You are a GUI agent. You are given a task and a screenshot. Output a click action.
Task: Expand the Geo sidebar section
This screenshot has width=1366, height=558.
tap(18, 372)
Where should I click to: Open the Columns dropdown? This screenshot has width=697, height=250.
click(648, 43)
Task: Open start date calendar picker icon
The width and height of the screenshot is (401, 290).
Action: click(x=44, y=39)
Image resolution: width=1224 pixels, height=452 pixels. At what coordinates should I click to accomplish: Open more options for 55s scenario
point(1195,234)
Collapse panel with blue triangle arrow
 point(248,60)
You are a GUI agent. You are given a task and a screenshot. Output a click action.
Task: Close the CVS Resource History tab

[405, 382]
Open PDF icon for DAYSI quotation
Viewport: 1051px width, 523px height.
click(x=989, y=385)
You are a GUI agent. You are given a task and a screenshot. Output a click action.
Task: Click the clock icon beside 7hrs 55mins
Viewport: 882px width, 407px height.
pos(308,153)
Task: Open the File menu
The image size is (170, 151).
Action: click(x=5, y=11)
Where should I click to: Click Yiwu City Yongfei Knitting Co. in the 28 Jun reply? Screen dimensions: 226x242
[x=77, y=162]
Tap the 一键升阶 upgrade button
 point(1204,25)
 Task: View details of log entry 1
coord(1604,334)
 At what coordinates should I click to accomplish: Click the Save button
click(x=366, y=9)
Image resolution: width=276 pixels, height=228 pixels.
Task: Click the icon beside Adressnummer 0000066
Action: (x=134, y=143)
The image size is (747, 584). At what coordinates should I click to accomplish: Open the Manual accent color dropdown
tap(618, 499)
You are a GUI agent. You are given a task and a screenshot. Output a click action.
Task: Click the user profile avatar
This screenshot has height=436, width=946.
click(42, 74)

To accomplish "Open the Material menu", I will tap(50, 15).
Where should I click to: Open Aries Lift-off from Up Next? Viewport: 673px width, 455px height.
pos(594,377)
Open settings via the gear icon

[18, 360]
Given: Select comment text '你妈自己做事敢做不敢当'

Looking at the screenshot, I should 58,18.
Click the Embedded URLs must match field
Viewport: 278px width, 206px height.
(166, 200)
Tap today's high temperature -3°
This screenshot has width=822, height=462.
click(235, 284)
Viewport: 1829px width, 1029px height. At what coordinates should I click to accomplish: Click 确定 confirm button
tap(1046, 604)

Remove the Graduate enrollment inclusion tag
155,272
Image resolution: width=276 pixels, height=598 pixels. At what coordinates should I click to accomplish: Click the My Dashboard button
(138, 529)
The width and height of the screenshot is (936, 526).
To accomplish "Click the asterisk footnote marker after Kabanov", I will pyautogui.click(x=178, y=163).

+++

Given request: Rewrite the items from the line that has "Remove the Graduate enrollment inclusion tag" through the end of the items, replacing "Dashboard" with "Homepage" and leaving everything else unchanged.

Full solution:
Remove the Graduate enrollment inclusion tag
155,272
Image resolution: width=276 pixels, height=598 pixels. At what coordinates should I click to accomplish: Click the My Homepage button
(138, 529)
The width and height of the screenshot is (936, 526).
To accomplish "Click the asterisk footnote marker after Kabanov", I will pyautogui.click(x=178, y=163).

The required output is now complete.